Without read replicas, only one RegionServer services a read request from a client, regardless of whether RegionServers are colocated with other DataNodes that have local access to the same block. This ensures consistency of the data being read. However, a RegionServer can become a bottleneck due to an underperforming RegionServer, network problems, or other reasons that could cause slow reads. With read replicas enabled, the HMaster distributes read-only copies of regions (replicas) to different RegionServers in the cluster. One RegionServer services the default or primary replica, which is the only replica which can service write requests. If the RegionServer servicing the primary replica is down, writes will fail. Other RegionServers serve the secondary replicas, follow the primary RegionServer and only see committed updates. The secondary replicas are read-only, and are unable to service write requests.
The secondary replicas can be kept up to date by reading the primary replica's HFiles at a set interval or by replication. If they use the first approach, the secondary replicas may not reflect the most recent updates to the data when updates are made and the RegionServer has not yet flushed the memstore to HDFS. If the client receives the read response from a secondary replica, this is indicated by marking the read as "stale". Clients can detect whether or not the read result is stale and react accordingly. Replicas are placed on different RegionServers, and on different racks when possible. This provides a measure of high availability (HA), as far as reads are concerned.

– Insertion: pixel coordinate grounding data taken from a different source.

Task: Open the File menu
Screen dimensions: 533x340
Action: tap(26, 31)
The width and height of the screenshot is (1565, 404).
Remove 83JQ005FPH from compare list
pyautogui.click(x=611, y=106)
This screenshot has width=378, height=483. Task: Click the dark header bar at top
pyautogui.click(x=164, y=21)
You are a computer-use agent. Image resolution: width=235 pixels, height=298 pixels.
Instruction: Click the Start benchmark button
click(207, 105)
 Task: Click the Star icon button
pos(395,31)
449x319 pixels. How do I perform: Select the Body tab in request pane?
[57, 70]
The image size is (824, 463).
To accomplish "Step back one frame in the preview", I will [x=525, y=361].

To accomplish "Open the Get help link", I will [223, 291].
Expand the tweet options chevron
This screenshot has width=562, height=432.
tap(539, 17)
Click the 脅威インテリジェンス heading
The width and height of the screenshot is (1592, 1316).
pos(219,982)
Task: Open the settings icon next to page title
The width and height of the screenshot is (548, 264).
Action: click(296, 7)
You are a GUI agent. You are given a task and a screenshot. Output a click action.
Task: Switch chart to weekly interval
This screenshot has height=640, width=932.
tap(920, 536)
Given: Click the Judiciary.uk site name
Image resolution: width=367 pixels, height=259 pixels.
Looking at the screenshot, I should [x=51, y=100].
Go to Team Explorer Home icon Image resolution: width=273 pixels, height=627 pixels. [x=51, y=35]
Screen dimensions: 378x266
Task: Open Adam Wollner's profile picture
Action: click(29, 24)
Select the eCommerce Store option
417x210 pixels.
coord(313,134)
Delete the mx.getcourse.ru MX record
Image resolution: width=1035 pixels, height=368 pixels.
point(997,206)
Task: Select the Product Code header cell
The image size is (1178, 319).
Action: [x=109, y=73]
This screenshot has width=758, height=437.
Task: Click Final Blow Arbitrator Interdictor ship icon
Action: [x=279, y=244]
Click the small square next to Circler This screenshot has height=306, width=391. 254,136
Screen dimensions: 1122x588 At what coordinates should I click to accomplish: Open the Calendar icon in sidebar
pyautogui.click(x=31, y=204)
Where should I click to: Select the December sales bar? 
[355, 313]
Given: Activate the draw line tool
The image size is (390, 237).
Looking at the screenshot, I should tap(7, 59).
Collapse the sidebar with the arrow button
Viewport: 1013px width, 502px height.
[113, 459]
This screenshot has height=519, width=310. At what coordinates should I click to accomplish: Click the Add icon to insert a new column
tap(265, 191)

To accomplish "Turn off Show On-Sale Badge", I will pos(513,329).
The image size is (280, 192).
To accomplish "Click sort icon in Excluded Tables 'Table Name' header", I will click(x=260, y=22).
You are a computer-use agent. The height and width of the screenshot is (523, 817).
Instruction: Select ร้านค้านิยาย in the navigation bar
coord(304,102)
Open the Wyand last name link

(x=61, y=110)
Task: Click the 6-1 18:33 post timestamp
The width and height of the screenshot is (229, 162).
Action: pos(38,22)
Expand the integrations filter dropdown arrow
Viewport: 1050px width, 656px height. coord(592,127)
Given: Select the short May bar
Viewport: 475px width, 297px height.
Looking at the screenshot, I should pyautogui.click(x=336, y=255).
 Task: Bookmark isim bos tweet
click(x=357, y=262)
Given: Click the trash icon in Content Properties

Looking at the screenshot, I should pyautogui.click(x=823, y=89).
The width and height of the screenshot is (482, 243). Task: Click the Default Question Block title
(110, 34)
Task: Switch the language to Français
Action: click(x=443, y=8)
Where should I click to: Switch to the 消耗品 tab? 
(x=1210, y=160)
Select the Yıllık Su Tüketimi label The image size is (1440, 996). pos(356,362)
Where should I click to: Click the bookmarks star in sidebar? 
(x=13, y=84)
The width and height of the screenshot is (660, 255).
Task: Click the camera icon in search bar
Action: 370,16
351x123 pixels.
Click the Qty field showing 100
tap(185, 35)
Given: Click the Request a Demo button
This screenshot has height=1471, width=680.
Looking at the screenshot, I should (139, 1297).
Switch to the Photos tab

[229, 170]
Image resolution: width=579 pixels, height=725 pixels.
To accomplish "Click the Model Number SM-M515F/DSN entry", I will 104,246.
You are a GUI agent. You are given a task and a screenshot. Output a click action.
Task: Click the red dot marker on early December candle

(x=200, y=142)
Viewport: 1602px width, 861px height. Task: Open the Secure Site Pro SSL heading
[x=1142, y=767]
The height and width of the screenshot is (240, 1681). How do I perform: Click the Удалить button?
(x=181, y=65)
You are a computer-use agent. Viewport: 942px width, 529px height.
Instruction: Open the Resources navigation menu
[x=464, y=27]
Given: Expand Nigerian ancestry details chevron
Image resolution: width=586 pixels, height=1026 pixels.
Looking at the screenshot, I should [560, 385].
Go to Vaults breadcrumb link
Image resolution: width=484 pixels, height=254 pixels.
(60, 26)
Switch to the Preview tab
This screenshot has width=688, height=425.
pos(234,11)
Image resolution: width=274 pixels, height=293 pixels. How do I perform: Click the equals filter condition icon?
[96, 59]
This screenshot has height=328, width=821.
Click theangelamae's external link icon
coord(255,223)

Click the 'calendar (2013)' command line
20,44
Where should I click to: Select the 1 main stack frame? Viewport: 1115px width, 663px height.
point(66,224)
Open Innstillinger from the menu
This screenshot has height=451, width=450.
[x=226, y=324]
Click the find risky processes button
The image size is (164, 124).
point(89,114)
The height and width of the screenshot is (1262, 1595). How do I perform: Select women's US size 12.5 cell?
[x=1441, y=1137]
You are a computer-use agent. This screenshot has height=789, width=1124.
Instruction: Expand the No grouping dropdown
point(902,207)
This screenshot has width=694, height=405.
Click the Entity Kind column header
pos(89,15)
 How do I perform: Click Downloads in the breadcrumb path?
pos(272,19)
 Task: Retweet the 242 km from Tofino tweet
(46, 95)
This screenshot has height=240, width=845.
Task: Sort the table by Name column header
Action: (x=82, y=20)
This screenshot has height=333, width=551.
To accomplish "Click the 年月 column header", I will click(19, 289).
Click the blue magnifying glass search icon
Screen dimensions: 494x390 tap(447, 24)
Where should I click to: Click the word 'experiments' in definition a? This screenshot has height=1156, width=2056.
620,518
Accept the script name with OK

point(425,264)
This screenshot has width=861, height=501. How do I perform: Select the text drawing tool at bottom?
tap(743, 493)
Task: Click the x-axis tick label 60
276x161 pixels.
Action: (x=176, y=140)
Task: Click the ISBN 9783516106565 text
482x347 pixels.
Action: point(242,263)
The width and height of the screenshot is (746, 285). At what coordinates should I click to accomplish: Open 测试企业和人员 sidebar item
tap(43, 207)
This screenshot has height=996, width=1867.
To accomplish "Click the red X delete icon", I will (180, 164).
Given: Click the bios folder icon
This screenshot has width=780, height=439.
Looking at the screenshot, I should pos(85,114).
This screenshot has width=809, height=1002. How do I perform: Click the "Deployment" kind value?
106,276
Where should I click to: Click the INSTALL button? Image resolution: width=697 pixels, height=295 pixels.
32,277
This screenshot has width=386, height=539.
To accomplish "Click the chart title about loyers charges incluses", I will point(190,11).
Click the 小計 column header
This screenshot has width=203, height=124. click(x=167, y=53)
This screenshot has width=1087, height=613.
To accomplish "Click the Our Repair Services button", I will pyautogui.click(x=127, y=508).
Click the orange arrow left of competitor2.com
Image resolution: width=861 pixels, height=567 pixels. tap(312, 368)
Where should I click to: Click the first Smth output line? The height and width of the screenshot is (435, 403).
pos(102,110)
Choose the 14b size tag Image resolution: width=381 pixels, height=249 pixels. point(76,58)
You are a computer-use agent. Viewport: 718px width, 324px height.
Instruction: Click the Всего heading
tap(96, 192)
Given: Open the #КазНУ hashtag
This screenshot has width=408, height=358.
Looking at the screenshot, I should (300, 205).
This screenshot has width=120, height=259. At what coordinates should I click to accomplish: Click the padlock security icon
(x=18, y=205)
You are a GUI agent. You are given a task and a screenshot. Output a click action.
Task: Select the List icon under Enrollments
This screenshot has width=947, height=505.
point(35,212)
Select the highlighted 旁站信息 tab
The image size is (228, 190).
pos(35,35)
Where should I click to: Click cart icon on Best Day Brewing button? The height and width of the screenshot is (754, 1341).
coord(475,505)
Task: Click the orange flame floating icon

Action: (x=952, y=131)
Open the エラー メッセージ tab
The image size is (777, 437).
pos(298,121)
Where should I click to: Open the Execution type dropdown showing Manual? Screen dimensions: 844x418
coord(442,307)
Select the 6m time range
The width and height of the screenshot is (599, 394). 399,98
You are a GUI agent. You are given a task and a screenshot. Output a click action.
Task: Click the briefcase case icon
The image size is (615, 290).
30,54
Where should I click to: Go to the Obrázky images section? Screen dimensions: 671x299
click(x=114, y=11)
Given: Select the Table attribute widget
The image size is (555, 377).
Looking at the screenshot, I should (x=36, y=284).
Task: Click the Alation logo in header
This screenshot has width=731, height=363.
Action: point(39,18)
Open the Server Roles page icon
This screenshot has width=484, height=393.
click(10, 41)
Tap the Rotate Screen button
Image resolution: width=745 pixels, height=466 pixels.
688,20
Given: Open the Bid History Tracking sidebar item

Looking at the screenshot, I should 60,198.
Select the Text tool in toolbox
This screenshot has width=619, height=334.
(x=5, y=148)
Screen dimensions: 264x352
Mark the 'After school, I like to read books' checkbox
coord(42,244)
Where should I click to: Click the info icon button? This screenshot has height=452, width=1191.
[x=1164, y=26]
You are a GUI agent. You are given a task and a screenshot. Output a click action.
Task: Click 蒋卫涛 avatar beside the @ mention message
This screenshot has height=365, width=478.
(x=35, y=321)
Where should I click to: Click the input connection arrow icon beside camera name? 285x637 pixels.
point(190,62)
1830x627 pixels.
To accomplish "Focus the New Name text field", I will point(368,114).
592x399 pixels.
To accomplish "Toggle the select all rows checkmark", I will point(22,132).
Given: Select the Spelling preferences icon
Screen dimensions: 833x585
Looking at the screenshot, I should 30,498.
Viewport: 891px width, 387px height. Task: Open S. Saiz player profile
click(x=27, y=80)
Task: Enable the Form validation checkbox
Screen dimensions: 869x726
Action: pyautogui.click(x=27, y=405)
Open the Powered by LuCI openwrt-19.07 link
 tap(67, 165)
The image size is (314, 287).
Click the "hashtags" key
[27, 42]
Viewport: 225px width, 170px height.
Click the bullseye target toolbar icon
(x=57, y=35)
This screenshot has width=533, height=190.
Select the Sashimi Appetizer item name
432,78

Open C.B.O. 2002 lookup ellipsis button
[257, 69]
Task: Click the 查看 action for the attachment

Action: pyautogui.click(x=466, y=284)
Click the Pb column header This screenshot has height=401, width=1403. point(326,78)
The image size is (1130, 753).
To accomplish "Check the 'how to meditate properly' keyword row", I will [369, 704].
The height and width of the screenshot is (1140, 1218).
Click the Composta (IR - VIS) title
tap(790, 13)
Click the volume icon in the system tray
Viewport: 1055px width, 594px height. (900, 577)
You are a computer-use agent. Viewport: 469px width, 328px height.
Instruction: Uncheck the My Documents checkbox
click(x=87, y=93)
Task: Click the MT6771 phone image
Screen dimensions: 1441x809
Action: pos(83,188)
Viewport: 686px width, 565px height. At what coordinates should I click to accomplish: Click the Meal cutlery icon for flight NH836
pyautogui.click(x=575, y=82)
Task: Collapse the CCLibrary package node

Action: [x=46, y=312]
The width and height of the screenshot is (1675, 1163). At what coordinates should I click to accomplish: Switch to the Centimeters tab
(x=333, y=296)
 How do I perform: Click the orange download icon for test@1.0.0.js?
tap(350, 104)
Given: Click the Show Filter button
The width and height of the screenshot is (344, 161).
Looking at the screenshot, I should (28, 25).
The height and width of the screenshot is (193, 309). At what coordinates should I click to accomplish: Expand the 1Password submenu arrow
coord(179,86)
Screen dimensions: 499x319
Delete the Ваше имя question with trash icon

If a RegionServer becomes unavailable, the regions it was serving can still be accessed by clients even before the region is taken over by a different RegionServer, using one of the secondary replicas. The reads may be stale until the entire WAL is processed by the new RegionServer for a given region. For any given read request, a client can request a faster result even if it comes from a secondary replica, or if consistency is more important than speed, it can ensure that its request is serviced by the primary RegionServer. This allows you to decide the relative importance of consistency and availability, in terms of the CAP Theorem, in the context of your application, or individual aspects of your application, using Timeline Consistency semantics.